(Data entries)
━━━━━━

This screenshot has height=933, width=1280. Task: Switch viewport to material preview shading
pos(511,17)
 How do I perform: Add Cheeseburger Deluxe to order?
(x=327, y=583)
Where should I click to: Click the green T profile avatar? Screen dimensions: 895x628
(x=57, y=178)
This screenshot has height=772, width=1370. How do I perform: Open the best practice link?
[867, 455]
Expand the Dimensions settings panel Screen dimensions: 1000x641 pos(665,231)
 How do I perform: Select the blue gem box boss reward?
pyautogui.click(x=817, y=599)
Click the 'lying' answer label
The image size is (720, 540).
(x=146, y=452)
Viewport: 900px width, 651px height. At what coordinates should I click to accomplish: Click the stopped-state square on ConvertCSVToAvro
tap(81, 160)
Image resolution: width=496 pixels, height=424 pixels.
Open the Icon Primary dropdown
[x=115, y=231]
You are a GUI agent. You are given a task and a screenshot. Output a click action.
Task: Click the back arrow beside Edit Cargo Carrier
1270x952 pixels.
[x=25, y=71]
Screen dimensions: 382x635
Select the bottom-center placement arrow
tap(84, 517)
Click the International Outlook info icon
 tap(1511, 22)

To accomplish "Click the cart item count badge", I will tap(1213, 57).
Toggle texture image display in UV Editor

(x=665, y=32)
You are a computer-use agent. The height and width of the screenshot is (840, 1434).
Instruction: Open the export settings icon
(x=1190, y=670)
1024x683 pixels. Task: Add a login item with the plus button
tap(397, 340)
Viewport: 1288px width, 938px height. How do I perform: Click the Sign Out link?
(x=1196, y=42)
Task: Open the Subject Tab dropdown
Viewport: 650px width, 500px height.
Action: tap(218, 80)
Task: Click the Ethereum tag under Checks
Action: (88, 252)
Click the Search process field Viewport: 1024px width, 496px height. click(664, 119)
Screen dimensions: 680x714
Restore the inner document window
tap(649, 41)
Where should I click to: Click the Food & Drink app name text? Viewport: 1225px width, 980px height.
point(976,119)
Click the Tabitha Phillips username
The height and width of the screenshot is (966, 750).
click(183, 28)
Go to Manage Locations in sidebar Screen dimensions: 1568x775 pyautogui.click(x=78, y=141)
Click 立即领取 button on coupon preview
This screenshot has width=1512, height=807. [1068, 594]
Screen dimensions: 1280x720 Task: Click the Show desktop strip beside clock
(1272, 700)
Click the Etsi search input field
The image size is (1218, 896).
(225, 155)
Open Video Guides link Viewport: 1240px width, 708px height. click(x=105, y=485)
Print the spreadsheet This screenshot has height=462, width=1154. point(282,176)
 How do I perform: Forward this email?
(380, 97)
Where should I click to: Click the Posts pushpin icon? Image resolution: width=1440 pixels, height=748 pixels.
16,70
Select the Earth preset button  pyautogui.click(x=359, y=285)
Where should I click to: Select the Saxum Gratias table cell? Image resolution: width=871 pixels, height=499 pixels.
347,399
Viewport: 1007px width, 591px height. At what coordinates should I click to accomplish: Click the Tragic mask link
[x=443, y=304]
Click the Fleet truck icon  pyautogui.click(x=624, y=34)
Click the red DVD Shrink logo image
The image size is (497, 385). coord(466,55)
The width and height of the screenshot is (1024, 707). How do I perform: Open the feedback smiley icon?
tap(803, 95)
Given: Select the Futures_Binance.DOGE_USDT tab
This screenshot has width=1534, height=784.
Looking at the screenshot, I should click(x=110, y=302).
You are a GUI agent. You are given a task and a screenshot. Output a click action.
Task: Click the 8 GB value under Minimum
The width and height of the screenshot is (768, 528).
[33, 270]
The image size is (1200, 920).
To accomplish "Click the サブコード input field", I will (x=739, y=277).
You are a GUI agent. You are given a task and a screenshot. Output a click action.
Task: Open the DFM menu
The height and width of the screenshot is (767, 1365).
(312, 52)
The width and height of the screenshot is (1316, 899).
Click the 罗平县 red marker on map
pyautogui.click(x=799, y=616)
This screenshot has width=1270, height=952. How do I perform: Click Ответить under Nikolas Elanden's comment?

━━━━━━

Above are the records. Print exactly, and only, the lines from the line with "This screenshot has height=772, width=1370." to the line with "Expand the Dimensions", both inclusive.

SOLVED EXERCISE:
This screenshot has height=772, width=1370. How do I perform: Open the best practice link?
[867, 455]
Expand the Dimensions settings panel Screen dimensions: 1000x641 pos(665,231)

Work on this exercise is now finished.